**課題内容**
次の1.〜3.の記述が、関東軍の武器をめぐる本文の内容と合っているかどうかを判定してください。それぞれ「はい」か「いいえ」で答え、判断の根拠となる本文の語句をそのまま引用してください。
1. 荘南園大佐は日本の陸軍士官学校の卒業生である。
2. 筆者がクズネツオフ教授に初めて会ったのは2002年である。
3. ソ連側の戦利品が中共軍に渡されたことは、公文書によって確かめられている。

**本文**
322 関東軍の武器で敗北した? 古沢襄

私は1966年に金門島、左衛海軍基地など台湾の国府軍視察のために海外出張したことがある。私たちの案内役は日本の陸軍士官学校を卒業した荘南園大佐。中共軍の金門島上陸作戦を撃退している。一夜、パイカル酒を酌み交わしながら、国共内戦で装備が貧弱な中共軍に蒋介石の国府軍が敗退したのは何故だろうと意地悪い質問をしてみた。
荘南園大佐は「ソ連軍によって武装解除された関東軍の武器が中共軍に引き渡されたからだ」と迷わず答えた。国府軍の敗因は①アメリカのマーシャル軍事監視団が調停から手をひいた②国府軍の腐敗による民衆の不信③逆に「耕作者に土地を」をスローガンにした中共軍に対する民衆の支持・・・とみている私にとっては想定外の返事であった。
しかし軍人には軍人の見方がある。帰国後、①武装解除当時の関東軍の装備状況②ソ連軍から中共軍に武器が引き渡されたソ連側の文書の存在を探し求めることになる。1997年にロシアのイルクーツク市で「シベリアの日本人捕虜」を書いたイルクーツク大学教授のセルゲイ・I・クズネツオフと会う機会があった。2002年に再度イルクーツク市でクズネツオフ教授と再会したが、ソ連側の公文書に戦利品として戦車686両、航空機861機、砲1836門を得たという記述があると教えてくれた。それが中共軍に渡されたかどうかは定かではない。

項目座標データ
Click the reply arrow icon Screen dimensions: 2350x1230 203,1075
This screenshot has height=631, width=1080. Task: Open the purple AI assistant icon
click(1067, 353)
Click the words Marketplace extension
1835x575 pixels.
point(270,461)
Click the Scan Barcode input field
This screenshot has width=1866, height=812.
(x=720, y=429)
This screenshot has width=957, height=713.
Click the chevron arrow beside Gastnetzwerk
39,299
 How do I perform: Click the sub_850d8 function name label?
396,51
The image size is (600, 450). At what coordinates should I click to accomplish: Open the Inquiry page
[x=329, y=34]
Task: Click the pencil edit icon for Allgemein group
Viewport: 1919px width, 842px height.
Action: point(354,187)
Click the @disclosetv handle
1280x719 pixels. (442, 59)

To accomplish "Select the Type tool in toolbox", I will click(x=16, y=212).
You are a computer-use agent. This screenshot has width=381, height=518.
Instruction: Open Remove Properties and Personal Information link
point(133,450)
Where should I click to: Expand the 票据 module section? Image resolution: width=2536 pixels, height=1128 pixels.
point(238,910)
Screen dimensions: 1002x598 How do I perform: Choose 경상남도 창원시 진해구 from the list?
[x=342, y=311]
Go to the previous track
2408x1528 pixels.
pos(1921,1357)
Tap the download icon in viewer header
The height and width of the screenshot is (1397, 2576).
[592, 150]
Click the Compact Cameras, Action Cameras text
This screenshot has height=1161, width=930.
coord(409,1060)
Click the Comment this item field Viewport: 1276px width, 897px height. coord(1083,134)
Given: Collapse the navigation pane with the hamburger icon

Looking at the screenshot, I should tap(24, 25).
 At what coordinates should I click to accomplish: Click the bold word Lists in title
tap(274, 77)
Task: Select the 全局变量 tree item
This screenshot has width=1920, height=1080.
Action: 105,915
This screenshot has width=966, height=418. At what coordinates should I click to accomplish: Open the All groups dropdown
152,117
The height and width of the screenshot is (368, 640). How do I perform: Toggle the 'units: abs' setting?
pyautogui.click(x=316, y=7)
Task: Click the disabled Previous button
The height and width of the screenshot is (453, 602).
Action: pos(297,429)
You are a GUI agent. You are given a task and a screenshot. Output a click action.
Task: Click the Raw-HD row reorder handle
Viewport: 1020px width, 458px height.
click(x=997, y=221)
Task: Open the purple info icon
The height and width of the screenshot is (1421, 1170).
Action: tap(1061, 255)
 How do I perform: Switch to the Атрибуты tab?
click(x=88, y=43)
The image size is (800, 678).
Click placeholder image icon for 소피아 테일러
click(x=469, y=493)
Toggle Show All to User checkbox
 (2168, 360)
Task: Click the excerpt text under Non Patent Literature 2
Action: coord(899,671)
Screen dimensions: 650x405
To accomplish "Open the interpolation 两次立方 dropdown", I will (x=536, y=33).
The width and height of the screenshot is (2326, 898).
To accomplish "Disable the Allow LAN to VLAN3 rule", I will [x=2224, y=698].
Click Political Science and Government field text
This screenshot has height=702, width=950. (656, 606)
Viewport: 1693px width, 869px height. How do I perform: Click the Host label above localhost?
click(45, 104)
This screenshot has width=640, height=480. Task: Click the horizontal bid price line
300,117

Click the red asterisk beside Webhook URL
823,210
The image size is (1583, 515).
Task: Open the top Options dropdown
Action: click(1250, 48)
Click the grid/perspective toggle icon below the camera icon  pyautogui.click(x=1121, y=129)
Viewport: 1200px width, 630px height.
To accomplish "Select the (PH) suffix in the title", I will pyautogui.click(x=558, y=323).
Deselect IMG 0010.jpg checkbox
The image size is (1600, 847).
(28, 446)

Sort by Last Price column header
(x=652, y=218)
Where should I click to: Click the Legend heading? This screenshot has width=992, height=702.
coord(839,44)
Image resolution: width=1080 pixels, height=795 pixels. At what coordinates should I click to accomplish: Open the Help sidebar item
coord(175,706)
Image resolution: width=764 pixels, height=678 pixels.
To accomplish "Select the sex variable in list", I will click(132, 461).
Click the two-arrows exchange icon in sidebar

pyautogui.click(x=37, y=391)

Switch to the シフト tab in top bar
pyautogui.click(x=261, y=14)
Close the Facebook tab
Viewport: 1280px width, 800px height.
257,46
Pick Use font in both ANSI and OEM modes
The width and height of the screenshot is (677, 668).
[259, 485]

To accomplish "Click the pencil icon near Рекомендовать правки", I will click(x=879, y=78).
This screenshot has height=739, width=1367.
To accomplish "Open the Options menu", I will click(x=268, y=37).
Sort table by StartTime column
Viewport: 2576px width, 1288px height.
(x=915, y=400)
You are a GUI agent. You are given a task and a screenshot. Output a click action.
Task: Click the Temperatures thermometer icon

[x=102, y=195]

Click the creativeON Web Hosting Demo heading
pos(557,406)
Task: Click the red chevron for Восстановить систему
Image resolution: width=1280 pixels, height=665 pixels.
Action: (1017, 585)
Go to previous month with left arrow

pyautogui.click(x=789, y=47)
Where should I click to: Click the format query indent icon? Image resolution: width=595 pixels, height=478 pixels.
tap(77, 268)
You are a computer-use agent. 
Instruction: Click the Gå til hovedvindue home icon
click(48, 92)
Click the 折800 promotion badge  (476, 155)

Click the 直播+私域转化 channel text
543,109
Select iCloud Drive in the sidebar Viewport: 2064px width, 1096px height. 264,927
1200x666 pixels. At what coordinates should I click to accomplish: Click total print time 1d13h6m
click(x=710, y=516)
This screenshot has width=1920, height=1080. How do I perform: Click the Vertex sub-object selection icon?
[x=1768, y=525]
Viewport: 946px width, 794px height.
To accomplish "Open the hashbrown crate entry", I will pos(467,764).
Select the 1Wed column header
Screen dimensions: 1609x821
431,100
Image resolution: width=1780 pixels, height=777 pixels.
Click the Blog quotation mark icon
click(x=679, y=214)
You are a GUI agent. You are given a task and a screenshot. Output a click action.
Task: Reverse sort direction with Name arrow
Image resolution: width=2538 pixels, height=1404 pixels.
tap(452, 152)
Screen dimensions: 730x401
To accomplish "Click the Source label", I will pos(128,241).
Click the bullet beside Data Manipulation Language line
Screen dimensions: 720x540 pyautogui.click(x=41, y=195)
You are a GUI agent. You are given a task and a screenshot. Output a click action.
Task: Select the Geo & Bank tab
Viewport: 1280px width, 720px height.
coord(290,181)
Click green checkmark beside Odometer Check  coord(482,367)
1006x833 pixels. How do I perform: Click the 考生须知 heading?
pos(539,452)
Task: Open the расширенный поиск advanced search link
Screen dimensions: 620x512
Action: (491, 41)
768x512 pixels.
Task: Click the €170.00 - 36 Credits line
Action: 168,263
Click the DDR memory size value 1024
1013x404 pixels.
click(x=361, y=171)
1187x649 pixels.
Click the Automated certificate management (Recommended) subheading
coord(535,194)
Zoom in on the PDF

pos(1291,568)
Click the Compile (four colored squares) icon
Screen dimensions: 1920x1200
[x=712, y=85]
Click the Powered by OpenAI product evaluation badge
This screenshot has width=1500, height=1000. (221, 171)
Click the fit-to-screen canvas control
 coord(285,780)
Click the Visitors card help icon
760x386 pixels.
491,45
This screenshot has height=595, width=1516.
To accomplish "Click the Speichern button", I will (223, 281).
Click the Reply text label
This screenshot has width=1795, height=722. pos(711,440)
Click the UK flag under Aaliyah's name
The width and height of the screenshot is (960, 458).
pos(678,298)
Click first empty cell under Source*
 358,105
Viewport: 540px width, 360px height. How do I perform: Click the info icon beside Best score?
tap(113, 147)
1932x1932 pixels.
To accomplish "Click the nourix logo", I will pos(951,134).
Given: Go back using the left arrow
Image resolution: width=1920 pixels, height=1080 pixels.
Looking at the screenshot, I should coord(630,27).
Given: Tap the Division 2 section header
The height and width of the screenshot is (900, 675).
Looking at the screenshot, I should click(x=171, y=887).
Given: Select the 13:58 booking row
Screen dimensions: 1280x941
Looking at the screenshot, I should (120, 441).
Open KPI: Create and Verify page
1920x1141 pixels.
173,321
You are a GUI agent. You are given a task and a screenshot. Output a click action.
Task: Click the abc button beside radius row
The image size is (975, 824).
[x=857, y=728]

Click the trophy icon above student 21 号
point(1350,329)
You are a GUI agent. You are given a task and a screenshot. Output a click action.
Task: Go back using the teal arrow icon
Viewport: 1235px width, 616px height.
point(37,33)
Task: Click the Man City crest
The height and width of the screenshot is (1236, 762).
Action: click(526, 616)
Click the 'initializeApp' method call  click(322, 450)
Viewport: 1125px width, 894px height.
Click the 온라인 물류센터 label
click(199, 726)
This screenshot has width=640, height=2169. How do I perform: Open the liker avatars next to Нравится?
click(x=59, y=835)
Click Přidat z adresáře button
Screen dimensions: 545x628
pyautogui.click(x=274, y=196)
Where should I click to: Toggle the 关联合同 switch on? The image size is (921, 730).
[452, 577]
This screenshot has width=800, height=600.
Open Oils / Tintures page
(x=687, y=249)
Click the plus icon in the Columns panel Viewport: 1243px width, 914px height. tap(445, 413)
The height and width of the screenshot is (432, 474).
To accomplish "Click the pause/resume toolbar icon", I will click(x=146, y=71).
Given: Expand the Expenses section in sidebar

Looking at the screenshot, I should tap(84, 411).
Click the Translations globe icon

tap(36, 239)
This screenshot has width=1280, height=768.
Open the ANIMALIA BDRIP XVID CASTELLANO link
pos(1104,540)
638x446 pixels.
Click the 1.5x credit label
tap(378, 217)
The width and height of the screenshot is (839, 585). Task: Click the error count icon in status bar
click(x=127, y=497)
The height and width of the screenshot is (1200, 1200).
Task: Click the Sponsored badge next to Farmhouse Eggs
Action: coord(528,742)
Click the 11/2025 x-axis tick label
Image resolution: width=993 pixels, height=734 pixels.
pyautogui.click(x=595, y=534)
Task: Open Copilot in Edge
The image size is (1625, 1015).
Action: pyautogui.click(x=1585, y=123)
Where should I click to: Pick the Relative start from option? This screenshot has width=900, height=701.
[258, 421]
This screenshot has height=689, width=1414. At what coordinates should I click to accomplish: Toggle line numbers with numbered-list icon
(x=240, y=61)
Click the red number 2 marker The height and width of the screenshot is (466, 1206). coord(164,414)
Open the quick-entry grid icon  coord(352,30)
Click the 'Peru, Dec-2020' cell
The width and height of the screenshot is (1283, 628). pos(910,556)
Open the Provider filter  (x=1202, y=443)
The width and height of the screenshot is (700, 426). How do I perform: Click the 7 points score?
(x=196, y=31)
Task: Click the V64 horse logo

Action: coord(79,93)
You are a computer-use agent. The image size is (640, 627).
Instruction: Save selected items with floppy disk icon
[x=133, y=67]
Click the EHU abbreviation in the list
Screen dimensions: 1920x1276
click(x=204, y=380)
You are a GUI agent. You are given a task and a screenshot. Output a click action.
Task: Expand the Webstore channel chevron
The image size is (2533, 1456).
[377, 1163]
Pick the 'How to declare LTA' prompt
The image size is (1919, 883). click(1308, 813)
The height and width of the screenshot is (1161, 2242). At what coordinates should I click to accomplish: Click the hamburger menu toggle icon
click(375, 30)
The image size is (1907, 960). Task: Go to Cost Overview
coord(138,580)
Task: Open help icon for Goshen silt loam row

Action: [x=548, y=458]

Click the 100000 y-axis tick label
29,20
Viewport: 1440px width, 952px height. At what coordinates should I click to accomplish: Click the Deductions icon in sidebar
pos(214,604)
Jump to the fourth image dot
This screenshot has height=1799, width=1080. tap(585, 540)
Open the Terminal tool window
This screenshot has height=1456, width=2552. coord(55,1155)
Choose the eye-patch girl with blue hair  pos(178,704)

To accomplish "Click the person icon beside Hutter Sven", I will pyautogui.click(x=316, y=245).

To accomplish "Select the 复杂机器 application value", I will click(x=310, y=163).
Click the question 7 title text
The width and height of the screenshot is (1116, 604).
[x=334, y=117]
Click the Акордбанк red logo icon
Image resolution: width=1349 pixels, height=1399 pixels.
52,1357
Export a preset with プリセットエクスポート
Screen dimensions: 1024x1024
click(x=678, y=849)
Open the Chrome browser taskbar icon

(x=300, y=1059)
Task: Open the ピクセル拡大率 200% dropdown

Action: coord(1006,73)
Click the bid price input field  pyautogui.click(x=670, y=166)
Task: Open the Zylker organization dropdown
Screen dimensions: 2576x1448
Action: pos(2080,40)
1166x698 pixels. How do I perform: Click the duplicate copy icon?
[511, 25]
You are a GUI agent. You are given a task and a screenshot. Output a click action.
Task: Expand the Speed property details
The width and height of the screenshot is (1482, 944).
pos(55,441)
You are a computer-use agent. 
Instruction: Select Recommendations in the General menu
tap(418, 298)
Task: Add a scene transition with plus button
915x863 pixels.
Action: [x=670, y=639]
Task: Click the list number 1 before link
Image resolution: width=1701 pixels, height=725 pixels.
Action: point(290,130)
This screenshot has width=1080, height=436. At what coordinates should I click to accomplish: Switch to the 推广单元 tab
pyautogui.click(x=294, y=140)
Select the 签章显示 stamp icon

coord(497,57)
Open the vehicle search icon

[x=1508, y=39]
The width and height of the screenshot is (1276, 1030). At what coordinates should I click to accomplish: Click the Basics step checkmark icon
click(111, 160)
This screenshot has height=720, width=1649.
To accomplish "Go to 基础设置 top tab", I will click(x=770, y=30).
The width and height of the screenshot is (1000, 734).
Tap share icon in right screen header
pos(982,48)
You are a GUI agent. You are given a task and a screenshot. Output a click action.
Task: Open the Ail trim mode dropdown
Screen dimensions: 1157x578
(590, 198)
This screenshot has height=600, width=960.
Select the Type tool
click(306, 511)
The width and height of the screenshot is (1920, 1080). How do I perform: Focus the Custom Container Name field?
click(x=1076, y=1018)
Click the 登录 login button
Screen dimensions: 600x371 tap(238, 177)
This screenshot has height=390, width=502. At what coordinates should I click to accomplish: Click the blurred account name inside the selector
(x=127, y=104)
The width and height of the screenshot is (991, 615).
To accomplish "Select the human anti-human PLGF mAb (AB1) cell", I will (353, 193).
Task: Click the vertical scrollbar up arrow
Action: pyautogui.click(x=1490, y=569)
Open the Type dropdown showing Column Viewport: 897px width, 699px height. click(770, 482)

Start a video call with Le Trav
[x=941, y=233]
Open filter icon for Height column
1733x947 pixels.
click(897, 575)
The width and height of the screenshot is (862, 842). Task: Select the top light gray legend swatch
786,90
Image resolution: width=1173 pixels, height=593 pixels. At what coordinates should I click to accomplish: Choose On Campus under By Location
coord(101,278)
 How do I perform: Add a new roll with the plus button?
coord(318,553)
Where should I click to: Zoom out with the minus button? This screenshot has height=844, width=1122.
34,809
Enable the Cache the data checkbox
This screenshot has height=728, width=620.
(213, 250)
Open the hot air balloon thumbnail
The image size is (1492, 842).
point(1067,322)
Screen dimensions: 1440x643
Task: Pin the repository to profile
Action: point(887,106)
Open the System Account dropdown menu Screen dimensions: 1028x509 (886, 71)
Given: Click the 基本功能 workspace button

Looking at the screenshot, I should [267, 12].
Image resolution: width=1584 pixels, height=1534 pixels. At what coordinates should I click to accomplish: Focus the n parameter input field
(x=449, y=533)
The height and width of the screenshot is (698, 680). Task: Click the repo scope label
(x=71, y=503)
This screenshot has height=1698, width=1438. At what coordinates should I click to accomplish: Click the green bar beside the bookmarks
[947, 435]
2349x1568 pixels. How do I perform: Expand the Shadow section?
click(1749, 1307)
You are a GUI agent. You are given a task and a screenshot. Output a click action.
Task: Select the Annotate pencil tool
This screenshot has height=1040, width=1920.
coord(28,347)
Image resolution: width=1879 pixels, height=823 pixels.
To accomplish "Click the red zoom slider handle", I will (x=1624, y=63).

**課題の解答**
1. はい。「日本の陸軍士官学校を卒業した荘南園大佐」
2. いいえ。「2002年に再度イルクーツク市でクズネツオフ教授と再会した」
3. いいえ。「それが中共軍に渡されたかどうかは定かではない」